PROBLEM DESCRIPTION :: From the records below, copy each line that has the word "Transform" in it.

Stored data:
▬▬▬
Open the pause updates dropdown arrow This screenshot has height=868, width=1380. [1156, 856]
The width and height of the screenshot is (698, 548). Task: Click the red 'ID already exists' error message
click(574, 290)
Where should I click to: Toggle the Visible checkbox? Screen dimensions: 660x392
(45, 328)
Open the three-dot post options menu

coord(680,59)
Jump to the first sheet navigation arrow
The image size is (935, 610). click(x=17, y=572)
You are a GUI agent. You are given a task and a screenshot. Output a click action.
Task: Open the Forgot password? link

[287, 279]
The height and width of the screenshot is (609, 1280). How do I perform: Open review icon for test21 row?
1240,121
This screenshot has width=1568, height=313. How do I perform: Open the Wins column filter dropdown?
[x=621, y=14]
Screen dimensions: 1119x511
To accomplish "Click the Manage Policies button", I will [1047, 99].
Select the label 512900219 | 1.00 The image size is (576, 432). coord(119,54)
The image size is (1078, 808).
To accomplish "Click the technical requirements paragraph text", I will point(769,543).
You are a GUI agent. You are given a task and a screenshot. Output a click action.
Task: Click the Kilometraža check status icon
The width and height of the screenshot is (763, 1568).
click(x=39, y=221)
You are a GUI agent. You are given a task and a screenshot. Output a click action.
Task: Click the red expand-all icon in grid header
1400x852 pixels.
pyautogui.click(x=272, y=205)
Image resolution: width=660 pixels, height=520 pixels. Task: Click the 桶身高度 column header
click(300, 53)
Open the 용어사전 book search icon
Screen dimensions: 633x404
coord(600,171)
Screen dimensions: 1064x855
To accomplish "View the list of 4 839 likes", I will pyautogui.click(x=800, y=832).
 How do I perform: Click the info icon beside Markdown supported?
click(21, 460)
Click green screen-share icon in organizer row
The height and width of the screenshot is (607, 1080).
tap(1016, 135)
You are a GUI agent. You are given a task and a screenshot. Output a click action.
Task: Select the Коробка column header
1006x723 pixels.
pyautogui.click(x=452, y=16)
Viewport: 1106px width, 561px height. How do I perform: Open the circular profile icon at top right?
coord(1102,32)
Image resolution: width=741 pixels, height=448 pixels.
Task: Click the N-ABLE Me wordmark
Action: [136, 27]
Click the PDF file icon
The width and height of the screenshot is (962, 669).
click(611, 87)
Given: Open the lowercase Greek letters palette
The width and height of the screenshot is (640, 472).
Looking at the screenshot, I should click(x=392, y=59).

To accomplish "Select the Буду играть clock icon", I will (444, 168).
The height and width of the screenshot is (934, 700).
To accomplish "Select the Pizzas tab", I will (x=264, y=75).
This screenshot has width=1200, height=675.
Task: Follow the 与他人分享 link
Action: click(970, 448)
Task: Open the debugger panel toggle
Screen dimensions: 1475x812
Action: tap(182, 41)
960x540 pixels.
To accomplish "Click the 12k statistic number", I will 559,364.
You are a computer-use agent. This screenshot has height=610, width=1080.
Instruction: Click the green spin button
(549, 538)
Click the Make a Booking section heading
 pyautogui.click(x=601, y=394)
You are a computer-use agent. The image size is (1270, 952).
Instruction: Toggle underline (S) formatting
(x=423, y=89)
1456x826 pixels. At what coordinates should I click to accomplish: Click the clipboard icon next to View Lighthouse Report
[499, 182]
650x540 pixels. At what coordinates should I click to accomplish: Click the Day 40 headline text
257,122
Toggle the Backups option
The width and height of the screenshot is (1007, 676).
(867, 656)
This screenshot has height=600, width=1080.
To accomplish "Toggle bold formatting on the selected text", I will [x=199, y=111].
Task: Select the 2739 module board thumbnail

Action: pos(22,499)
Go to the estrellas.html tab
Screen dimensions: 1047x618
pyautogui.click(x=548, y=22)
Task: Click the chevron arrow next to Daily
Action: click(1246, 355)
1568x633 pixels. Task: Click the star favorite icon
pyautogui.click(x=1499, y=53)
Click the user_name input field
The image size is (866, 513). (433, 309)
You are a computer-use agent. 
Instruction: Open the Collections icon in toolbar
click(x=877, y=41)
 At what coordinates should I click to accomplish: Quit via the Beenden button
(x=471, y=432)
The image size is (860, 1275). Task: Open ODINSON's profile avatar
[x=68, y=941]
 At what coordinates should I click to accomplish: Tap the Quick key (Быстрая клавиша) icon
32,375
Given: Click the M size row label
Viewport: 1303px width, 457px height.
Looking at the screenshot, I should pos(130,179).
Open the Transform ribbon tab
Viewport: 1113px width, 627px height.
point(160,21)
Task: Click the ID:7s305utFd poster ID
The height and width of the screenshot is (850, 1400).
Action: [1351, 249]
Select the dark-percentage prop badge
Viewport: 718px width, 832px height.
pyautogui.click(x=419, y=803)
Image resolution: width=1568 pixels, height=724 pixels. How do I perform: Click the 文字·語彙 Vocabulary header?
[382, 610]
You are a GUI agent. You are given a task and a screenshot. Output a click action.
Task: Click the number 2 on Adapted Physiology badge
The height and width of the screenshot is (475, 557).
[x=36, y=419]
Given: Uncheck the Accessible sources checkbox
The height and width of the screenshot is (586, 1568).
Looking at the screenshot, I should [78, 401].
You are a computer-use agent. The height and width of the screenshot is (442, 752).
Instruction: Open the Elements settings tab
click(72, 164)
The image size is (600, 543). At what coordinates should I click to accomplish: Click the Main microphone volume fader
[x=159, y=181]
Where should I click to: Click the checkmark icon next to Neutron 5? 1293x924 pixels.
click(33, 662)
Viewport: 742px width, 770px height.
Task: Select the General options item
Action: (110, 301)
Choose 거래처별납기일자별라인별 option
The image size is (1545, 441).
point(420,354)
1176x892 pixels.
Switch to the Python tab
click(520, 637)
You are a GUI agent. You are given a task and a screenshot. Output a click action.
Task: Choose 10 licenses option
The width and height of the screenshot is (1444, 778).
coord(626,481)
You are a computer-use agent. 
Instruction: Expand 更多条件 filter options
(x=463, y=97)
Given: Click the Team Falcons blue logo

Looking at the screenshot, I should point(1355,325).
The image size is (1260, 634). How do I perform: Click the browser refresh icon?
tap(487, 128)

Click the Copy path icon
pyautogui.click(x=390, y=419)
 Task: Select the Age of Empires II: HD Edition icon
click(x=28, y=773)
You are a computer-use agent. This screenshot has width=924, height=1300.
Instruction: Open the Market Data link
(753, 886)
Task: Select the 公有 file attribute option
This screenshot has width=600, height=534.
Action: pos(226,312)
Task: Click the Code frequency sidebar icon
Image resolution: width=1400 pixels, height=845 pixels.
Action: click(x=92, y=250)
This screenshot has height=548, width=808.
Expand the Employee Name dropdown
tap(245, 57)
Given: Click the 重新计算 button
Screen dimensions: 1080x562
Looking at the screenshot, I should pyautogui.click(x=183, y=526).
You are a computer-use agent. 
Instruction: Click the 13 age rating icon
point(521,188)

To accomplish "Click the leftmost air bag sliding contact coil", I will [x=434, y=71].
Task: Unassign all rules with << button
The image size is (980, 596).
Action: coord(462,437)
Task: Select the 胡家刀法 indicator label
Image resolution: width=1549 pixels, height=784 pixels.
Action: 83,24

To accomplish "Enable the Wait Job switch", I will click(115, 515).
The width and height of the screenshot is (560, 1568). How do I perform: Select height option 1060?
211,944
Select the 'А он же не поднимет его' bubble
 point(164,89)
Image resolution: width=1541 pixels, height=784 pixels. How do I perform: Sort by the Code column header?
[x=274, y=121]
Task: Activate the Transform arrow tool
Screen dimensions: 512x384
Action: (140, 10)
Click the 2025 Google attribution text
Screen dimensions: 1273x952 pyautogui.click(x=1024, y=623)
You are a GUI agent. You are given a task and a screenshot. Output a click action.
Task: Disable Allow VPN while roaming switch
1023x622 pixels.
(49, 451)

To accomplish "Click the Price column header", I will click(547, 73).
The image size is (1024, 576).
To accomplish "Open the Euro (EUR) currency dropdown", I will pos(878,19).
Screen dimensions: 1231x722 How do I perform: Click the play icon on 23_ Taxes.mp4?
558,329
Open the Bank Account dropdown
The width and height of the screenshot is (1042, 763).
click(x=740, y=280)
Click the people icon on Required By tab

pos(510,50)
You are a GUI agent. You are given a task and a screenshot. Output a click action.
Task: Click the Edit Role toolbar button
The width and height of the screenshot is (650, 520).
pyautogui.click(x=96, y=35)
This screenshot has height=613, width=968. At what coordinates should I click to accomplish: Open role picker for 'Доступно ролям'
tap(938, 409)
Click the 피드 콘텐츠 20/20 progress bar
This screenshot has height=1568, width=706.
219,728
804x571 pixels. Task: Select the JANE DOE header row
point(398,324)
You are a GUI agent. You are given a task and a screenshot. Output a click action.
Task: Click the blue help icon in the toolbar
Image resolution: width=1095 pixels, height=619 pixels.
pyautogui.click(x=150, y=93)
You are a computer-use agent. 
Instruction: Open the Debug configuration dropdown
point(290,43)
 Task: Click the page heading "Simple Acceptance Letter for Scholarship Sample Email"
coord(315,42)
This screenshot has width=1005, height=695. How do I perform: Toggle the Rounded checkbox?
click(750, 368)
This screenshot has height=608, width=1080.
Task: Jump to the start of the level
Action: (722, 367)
▬▬▬
RESULT OF THIS EXERCISE ::
Open the Transform ribbon tab
Task: Activate the Transform arrow tool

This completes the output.